The new Ofsted inspection framework will grade Personal Development separately from behaviour and attitudes and their definition of Personal Development includes: enrichment, fundamental British values, careers guidance, health and well-being, citizenship, equality & diversity and preparation for next steps. These 7 stands can be grouped into 4 broad areas:

  • Careers guidance and preparation for progression / employment
  • Physical and mental health / well-being
  • Citizenship education, including equality and British Values
  • Enrichment or enhancement activities.

Ofsted’s review of the research underpinning the new framework also points to the benefits of an open institutional climate with opportunities for debate and discussion, where students’ views are taken seriously and where students feel connected.

Our recent AoC survey showed that there is strong support for Personal and Social Development (PSD) as an essential element of study programmes for all 16-19-year-old students. Typical responses included: 

“PSD is essential to educating, challenging and developing students, helping them to navigate the various challenges they will face…PSD is essential to help students develop as rounded citizens…PSD is essential to supporting learners, helping them to reach their potential, guiding them and enabling them to get the most from college…PSD is intrinsic to developing students and support progression…

PSD activities and events build a sense of community…”

Across the sector, colleges are offering a wide range of enrichment activities. Among the most mentioned in our survey were: careers and progression guidance, learning about British values, extremism, exploitation and staying safe, awareness days or months, educating about physical and sexual health, mental health and well-being, charity fundraising, citizenship education, sport, fitness, physical and mental health and well-being, student societies and opportunities for volunteering and Youth Social Action.

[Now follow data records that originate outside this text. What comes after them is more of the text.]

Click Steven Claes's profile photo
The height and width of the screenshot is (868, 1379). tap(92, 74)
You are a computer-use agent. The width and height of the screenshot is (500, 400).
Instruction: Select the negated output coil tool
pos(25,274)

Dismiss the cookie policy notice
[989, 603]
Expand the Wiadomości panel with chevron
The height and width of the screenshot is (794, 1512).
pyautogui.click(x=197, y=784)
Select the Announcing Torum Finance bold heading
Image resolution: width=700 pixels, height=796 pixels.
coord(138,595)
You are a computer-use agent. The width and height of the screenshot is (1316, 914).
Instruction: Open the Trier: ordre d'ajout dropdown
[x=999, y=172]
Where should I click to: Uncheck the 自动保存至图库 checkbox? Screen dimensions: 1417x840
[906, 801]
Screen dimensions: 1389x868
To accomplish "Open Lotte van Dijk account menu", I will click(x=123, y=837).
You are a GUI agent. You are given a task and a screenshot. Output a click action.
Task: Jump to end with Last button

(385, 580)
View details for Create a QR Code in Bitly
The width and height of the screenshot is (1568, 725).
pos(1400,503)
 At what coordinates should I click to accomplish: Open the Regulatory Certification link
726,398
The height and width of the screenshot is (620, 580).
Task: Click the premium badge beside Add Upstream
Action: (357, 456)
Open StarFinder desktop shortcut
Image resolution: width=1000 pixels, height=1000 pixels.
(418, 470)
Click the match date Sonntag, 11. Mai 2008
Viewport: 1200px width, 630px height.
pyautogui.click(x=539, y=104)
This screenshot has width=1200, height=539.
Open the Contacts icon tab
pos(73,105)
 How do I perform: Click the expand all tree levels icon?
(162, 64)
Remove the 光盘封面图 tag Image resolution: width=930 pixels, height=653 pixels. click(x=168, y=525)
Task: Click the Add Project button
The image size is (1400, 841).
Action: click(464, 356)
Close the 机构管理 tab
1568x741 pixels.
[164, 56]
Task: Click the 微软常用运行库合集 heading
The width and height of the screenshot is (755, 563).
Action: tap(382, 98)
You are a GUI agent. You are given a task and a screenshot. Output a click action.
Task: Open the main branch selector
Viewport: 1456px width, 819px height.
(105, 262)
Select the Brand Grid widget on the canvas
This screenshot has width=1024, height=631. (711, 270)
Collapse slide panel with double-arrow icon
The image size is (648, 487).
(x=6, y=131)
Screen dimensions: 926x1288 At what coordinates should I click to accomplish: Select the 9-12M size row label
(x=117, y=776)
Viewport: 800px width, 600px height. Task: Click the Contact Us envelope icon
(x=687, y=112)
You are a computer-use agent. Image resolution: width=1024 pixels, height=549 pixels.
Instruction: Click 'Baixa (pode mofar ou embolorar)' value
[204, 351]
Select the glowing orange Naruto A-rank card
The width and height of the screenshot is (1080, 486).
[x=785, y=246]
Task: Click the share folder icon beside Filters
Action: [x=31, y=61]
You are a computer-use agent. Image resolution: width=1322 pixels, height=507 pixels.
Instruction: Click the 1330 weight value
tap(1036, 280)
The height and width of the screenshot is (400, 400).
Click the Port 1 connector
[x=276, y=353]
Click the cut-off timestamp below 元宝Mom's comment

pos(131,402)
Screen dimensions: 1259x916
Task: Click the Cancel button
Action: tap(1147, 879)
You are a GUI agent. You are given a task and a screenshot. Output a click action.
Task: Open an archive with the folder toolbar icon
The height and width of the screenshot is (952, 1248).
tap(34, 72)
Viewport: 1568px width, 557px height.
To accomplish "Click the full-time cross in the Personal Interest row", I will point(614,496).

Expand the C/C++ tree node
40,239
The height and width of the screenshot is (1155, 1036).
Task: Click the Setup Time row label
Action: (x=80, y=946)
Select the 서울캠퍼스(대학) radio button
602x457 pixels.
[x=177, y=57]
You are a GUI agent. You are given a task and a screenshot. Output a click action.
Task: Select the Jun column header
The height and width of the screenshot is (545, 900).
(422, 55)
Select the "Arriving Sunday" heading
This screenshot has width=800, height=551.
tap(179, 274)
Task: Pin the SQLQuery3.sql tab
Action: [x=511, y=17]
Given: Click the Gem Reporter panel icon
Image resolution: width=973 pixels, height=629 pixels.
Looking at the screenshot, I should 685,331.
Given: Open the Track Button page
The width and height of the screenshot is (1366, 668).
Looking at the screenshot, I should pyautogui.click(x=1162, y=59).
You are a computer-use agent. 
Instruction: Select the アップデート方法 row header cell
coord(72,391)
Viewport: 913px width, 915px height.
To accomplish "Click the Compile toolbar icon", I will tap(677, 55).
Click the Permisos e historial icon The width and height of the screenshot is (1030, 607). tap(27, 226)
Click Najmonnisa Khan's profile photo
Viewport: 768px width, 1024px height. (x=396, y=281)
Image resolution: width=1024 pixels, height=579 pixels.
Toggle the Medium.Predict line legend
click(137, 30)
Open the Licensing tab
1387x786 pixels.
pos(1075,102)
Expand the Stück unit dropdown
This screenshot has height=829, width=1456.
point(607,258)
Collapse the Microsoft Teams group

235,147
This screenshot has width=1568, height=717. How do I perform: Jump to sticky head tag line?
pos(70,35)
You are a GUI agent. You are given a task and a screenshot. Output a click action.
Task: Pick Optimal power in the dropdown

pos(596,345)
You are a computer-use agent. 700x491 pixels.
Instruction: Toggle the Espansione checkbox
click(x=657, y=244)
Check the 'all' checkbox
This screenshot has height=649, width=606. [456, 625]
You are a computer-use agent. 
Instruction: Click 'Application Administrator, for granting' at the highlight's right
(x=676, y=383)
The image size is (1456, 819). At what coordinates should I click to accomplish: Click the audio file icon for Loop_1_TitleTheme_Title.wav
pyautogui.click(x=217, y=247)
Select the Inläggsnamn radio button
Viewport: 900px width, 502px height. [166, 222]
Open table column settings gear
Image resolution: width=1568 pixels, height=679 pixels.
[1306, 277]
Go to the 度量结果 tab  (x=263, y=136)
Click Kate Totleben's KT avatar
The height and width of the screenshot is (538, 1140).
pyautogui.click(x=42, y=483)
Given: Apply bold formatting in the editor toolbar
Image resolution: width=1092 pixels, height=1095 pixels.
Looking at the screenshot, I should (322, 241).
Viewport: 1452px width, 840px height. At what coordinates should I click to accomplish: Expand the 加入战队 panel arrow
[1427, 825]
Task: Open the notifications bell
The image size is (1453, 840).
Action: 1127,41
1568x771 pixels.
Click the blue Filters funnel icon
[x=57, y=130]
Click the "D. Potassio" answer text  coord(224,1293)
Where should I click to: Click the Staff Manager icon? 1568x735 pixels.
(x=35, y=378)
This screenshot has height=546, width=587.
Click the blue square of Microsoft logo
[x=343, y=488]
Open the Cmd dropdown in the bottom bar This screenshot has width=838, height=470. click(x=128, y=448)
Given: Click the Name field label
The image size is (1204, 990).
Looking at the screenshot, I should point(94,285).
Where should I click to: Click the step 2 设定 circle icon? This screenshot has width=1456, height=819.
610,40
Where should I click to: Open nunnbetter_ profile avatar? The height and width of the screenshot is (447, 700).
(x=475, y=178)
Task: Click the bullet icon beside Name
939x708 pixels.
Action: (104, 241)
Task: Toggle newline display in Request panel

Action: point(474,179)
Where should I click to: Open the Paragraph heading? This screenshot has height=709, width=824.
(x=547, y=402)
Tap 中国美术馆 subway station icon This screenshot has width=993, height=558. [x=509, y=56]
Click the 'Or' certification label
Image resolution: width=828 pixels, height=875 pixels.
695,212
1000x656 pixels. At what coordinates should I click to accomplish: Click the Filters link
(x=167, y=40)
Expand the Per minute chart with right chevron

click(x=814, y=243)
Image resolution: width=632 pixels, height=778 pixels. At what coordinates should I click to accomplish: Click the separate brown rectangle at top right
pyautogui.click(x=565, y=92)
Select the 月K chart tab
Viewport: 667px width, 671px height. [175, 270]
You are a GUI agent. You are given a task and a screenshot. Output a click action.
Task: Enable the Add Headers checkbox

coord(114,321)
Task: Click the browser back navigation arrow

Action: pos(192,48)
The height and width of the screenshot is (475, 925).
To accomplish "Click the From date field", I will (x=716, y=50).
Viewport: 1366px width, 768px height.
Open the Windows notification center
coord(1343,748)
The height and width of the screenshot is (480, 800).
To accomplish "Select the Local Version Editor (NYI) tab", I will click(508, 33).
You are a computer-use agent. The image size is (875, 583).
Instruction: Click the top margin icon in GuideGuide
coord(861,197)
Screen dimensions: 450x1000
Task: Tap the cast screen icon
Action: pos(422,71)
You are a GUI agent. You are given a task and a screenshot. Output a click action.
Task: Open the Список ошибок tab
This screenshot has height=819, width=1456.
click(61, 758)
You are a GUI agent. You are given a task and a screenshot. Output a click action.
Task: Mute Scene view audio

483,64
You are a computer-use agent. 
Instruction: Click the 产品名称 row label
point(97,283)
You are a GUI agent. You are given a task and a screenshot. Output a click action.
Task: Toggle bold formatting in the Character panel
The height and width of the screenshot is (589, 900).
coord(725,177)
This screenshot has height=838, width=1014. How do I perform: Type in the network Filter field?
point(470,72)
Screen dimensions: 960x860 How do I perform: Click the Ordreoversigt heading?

Enrichment activity can be loosely grouped under 7 themes and some of these overlap with PSD:

  • Citizenship, political literacy, leadership and advocacy
  • Creative and performing arts and cultural literacy
  • Language and literacy
  • Enterprise and economic literacy
  • Contributing to the community
  • Understanding the world, global issues and international links

Colleges are working with a wide range of partners to provide enrichment activities, but they have pointed out that the scope of this work is seriously limited by funding constraints. Comments included:

“PSD is vital but underfunded…Funding for this work is often squeezed due to other priorities – more is needed…Lack of funding has meant a significant reduction in enrichment activity…Explicit funding for PSD should be made available…”

AoC wants to support the development of the PSD curriculum, to celebrate and share good practice and explore the potential for partnership work to address gaps in provision.

Student Voice or student engagement is already well embedded in the cultures and practices of most colleges and this includes: using student feedback from surveys to inform college policy, having at least one elected student governor on their corporation, having a student representative body and running regular focus groups to inform college policy.

However, many of the colleges surveyed pointed out that the scope of their student engagement work was limited by funding constraints: 

“The lack of funding means we will have to balance ambition with affordability…It is challenging to find enough resource…We need a funded entitlement…A drive to improve funding for student engagement is welcome…”

AoC will continue to make the case for investment in PSD and Student Engagement and has developed a Student Engagement Charter in partnership with the National Union of Students (NUS). Our survey shows that colleges overwhelmingly support this initiative and would welcome more support for this area of work.